Dia datang di hadapanmu dengan bulir-bulir keringat yang membingkai wajahnya yang putih halus. Kau mengetahuinya, kawan, janganlah kembali menghibur diri sendiri. Jangan paksakan dirimu untuk tersenyum dan berpura-pura lagi, kawan. Jangan…
"Ada apa, Hinata-chan?"
Lalu dia tersenyum dan mukanya bersinar. Kau tahu ini, kawan. Jangan berpura-pura bodoh seperti itu, kau tidaklah naïf. Ini sudah berulang ratusan kali di pikiranmu. Sadarilah bahwa ada bagian hatimu yang retak lagi.
"K-Kiba-kun! Na-Na-Naruto-kun. Ano… Na-Na-Naruto-kun "
Namanya lagi. Bukankah kau sudah letih, kawan? Lalu, mengapa ada topeng yang terus menerus ada di wajahmu dan menutupi segala yang kau rasakan? Lepaskan topeng itu, kawan… Jangan berpura-pura lagi.
"Hua, Hinata, coba nafas sebentar…"
Tapi sekali lagi, kau tidak pernah mendengarkan. Dia mencoba untuk mengatur nafas dan menatapmu dengan bahagia. Kau berharap kali ini bukanlah kabar yang akan membuatmu bersimpuh ke tanah dan mencari serpihan-serpihan yang kembali jatuh dari hatimu.
"Naruto-kun mengajakku kencan!"
Mendengarnya, satu serpihan hilang terbawa angin dan tidak bisa kau raih lagi.
Tiga, delapan, dua, satu… Semuanya ada di mana?
.
Kau hanya punya dua pilihan, kawan, nyatakanlah perasaanmu kepadanya atau menyerahlah.
.
.
.
"Kau sedang apa?"
Gadis kecil itu menghadapmu yang sedang memamerkan gigimu yang belum rapi. Matahari sedang bersinar terik dan dia sedang bersembunyi di balik pohon besar. Kau berpikir dia sedang bermain petak umpet dengan teman-temannya. Mata lavendernya menghipnotis pandanganmu dan seketika kau menyadari satu hal.

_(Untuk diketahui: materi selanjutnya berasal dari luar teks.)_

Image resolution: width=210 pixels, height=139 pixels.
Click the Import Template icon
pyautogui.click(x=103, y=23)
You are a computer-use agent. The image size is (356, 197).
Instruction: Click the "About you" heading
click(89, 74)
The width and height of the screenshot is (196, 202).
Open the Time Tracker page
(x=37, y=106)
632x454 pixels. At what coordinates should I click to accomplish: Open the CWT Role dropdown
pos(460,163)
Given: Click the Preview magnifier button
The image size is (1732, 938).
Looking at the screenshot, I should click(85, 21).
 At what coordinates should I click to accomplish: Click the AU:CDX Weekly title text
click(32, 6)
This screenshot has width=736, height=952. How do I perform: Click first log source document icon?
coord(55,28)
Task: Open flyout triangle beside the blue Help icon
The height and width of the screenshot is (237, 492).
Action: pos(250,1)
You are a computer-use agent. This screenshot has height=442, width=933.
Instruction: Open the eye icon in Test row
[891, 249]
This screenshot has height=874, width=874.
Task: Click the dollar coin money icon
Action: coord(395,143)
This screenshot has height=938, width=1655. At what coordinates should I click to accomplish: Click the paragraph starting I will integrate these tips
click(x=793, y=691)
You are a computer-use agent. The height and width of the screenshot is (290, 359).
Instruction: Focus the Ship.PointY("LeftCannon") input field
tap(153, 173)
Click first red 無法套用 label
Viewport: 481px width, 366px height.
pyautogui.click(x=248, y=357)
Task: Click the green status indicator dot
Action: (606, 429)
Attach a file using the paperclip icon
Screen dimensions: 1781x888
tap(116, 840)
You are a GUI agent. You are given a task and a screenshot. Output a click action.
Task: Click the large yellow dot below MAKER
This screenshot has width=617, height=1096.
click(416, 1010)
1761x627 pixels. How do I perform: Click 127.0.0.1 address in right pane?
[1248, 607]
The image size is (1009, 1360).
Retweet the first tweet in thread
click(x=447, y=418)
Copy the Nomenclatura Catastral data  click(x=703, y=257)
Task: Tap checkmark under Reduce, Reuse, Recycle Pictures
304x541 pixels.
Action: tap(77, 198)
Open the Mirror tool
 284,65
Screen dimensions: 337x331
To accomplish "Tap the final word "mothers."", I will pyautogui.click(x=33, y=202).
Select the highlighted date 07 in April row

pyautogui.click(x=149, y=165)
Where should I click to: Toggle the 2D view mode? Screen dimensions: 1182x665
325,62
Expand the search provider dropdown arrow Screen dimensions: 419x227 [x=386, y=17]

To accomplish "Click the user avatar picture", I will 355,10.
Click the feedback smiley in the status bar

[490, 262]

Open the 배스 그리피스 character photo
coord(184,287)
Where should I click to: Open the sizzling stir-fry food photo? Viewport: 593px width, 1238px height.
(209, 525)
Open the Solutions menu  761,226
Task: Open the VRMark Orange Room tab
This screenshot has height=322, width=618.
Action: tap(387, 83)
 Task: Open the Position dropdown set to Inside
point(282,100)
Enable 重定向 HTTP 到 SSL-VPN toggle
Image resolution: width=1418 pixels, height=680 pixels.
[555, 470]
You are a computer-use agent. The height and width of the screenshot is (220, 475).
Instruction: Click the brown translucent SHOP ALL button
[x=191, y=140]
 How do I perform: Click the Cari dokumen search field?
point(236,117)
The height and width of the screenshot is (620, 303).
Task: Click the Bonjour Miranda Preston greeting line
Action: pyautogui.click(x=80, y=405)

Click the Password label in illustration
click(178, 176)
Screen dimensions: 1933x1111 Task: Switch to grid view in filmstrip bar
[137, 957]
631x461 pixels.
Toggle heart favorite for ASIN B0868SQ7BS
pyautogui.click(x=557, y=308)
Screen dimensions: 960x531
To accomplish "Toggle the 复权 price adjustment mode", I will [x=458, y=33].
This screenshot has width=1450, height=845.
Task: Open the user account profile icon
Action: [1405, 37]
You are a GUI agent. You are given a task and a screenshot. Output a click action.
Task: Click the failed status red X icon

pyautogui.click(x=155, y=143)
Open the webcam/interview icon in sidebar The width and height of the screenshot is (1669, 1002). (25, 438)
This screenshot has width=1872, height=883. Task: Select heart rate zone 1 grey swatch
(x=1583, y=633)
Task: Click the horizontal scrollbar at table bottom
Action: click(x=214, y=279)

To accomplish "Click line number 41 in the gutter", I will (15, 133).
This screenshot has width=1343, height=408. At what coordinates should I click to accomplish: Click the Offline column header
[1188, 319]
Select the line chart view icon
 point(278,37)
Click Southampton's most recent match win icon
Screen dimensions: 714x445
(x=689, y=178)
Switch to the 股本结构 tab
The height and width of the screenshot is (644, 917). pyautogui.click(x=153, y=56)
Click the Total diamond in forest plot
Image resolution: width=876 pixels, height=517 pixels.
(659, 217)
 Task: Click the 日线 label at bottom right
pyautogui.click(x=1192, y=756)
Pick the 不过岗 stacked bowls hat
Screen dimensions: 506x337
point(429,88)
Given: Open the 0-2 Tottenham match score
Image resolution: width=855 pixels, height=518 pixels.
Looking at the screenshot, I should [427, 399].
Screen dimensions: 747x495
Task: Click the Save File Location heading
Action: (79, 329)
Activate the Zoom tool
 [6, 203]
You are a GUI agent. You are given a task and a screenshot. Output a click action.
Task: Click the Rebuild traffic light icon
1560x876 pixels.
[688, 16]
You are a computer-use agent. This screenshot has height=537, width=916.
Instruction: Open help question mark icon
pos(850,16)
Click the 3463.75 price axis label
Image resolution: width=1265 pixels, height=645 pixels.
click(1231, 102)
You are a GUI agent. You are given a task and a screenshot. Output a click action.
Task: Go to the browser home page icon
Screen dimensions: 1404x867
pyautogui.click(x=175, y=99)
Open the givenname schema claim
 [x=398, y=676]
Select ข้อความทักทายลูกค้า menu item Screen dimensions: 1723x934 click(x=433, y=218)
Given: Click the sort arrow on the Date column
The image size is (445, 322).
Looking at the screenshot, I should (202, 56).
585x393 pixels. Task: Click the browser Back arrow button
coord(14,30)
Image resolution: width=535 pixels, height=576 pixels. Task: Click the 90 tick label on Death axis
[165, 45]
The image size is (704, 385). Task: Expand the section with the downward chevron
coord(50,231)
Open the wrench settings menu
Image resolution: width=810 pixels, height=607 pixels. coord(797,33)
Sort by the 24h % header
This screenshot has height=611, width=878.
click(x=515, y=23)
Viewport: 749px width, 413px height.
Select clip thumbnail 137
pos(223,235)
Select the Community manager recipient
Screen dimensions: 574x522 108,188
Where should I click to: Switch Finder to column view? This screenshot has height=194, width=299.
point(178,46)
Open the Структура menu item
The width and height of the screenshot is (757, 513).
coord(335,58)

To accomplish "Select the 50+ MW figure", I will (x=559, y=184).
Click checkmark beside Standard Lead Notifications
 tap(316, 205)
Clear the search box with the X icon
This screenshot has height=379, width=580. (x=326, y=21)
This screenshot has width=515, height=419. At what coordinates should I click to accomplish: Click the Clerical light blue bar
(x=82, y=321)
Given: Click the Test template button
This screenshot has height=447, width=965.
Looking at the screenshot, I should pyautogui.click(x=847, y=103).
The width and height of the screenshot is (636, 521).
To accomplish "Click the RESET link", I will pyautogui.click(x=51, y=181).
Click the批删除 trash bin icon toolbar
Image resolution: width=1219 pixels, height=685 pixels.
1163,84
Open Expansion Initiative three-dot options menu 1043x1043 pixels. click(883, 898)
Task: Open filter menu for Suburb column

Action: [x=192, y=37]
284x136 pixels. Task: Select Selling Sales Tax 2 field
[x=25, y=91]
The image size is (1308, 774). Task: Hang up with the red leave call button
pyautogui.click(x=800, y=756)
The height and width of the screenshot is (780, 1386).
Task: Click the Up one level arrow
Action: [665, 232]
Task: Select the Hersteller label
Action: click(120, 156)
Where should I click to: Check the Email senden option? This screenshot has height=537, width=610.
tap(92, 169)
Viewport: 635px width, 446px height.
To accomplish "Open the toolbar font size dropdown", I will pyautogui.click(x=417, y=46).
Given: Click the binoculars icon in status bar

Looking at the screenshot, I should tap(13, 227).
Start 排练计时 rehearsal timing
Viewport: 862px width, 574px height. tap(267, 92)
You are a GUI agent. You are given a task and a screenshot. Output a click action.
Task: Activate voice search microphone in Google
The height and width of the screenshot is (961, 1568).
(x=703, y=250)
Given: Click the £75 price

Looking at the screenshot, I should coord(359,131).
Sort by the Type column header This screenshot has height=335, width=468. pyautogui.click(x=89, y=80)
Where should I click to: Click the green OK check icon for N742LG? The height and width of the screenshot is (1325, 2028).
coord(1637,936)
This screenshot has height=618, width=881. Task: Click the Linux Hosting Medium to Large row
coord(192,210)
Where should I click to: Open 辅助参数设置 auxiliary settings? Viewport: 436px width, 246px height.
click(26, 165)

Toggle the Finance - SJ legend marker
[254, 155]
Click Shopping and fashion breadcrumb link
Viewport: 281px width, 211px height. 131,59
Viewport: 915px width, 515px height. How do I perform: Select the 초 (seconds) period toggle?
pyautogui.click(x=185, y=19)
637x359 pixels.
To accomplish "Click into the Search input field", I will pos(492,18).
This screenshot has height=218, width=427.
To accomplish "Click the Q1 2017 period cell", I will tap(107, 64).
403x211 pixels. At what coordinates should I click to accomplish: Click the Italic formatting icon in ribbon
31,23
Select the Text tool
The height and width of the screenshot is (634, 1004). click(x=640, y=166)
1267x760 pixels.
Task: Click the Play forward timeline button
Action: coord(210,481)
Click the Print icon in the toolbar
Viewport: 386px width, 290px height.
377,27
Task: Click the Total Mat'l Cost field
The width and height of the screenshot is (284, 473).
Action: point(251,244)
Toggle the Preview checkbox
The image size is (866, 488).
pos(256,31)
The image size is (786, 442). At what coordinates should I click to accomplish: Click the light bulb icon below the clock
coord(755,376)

"Aaa, kau Hyuuga Hinata, bukan?"
Dia mengangguk malu-malu sambil tersenyum tulus. Seketika, semburat merah muncul di kedua belah pipimu yang masih ranum. Kau membalasnya dengan senyuman bodohmu. Lalu, kau melihat laki-laki berambut kuning jeruk di ayunan yang kemungkinan besar sebagai seseorang yang sejak tadi dia amati. Sebagai bocah berumur 8 tahun, kau memilih untuk diam dan tak bertanya.
"Aku Inuzuka Kiba!"
Kau menyodorkan tanganmu yang lumayan besar. Angin berhembus kencang dan rambutnya yang dipotong pendek membuatnya semakin indah. Dia menyambut uluran tanganmu dan tersenyum. Saat itu hatimu utuh tanpa retak dan lubang di berbagai tempat.
"A-Aku H-Hyuuga Hinata. Senang berkenalan denganmu, Kiba-kun."
Namamu diucapkannya dengan lembut dan itu adalah pertama kalinya seseorang menganggapmu. Kau ingin menangis, tetapi egomu sebagai laki-laki mengingatkanmu untuk tegar. Dia membuatmu lupa tentang segala ejekan teman-temanmu atau aku yang saat itu menggonggong kecil.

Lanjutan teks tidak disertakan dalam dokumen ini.